How many lines in the data contain the string "icon"? Answer with the number alone.
=-=-=
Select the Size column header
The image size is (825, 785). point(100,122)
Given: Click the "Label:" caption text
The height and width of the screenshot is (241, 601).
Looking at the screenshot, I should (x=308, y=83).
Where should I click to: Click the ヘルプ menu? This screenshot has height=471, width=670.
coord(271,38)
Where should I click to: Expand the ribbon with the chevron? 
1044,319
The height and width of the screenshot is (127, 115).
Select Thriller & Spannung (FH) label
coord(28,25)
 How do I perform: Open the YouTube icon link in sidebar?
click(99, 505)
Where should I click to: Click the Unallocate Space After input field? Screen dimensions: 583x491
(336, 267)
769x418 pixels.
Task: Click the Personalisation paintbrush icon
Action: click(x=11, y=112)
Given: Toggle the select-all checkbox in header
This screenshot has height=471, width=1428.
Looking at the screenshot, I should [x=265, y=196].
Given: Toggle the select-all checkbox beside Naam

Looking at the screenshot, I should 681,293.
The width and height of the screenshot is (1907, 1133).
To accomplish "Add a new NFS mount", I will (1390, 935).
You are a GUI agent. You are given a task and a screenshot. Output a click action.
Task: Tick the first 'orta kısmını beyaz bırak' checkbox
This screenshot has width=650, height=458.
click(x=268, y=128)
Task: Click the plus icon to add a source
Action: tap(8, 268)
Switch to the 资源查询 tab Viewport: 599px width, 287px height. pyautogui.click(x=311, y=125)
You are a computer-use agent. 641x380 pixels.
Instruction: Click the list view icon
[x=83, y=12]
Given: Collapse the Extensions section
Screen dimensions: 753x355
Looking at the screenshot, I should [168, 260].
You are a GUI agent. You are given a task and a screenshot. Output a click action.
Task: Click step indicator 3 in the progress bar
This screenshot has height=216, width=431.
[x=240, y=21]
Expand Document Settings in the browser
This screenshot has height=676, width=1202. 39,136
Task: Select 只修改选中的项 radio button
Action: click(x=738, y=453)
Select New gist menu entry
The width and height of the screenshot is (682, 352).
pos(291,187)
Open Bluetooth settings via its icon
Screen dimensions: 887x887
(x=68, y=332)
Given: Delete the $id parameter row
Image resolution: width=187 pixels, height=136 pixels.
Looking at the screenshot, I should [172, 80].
=-=-=
Exercise result.
5